■ **What you should do**: Which lines of the records contain the word "will"? Copy each one.

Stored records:
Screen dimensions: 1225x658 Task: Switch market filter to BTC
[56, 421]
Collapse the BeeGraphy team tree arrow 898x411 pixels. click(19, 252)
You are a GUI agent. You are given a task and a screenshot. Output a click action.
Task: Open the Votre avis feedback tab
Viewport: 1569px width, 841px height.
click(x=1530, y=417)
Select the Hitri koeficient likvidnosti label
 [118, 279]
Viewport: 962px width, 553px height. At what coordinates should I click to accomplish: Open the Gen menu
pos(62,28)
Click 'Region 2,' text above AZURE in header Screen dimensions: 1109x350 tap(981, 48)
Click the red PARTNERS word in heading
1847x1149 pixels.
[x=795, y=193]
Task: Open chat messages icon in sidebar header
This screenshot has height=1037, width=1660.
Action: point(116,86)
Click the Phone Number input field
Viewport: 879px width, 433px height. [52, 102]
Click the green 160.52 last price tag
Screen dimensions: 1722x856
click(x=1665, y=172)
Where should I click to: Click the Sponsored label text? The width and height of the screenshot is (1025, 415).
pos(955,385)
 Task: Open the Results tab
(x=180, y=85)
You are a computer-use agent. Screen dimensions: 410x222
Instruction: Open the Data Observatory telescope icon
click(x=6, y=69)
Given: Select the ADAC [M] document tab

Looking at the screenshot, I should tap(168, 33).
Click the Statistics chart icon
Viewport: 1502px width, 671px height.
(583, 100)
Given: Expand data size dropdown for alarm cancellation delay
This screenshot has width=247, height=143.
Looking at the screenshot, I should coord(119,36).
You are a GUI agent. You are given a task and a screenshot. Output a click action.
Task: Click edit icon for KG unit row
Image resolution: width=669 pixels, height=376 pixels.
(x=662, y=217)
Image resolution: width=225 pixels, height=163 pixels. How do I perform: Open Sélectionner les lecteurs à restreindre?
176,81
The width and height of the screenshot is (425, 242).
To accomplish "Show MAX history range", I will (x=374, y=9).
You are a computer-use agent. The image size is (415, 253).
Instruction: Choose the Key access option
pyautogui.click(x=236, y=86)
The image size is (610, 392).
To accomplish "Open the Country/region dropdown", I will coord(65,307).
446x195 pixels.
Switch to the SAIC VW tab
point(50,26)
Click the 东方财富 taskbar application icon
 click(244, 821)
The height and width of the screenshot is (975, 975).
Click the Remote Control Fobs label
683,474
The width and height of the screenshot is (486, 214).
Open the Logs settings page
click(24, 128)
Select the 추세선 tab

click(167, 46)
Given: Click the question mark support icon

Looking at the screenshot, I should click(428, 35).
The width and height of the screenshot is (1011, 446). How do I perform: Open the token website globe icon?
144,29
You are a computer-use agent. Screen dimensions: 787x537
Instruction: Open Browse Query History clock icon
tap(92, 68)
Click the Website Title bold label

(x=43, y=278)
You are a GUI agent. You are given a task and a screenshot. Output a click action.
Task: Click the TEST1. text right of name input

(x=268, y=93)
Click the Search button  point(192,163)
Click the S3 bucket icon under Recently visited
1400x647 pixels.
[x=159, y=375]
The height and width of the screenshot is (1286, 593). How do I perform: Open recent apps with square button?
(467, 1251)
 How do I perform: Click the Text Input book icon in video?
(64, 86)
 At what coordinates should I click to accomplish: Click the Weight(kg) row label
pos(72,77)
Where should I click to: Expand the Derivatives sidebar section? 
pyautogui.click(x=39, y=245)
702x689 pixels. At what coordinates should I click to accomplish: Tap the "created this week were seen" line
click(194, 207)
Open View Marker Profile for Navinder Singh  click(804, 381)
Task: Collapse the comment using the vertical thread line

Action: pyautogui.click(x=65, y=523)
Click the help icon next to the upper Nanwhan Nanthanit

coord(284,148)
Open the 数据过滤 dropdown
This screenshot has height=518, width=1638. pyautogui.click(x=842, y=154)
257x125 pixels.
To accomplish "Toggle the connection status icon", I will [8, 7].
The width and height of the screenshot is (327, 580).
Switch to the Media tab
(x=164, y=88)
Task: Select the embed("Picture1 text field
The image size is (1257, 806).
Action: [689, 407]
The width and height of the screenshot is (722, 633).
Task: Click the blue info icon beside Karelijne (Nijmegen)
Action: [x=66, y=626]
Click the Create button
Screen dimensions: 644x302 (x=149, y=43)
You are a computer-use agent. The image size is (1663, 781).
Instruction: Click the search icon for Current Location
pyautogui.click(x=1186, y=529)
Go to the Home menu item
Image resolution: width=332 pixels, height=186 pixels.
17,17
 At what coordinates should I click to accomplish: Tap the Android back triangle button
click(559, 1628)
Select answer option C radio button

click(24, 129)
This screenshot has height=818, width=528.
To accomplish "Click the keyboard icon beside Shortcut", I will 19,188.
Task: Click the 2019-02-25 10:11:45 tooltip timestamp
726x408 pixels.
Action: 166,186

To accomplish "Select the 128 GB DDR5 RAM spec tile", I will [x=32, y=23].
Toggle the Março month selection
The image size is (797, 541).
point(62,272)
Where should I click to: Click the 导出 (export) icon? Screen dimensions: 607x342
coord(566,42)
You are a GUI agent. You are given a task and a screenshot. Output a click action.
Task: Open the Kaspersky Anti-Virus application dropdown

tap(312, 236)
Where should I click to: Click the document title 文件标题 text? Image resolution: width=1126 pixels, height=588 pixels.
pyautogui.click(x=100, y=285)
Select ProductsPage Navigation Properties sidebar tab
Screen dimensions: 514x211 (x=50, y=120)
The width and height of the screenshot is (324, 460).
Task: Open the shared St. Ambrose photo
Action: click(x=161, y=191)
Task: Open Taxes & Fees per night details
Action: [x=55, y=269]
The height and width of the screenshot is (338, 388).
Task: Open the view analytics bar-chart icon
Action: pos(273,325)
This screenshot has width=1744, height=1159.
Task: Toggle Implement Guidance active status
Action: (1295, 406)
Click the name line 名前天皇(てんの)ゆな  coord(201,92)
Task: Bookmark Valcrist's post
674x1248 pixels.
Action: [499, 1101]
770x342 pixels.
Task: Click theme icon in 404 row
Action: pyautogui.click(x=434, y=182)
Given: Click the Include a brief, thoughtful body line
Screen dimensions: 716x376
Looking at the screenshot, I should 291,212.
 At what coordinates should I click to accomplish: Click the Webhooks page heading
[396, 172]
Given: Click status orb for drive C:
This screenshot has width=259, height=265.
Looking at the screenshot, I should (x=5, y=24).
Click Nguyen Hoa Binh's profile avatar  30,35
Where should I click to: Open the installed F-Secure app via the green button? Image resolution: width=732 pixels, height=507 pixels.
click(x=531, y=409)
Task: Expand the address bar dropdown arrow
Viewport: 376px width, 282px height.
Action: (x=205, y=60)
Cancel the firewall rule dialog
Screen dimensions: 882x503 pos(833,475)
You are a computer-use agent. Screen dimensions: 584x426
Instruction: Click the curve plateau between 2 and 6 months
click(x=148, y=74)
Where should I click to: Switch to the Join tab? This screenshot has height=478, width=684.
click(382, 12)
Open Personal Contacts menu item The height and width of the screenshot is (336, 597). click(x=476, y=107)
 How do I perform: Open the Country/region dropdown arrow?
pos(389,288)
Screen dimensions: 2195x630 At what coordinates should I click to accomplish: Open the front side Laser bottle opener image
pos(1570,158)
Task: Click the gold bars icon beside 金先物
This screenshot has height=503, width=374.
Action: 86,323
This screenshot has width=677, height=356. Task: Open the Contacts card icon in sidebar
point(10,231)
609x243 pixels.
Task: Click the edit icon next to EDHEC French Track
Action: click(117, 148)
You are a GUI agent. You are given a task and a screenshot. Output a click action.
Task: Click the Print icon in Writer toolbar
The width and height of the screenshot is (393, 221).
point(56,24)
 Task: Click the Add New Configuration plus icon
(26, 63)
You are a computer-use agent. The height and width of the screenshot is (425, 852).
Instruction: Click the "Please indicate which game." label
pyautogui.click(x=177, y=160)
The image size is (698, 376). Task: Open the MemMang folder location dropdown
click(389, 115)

■ **Output of the exercise**:
To accomplish "Show MAX history range", I will (x=374, y=9).
To accomplish "Open the Country/region dropdown", I will coord(65,307).
To accomplish "Toggle the connection status icon", I will [8, 7].
To accomplish "Click the keyboard icon beside Shortcut", I will 19,188.
To accomplish "Select the 128 GB DDR5 RAM spec tile", I will [x=32, y=23].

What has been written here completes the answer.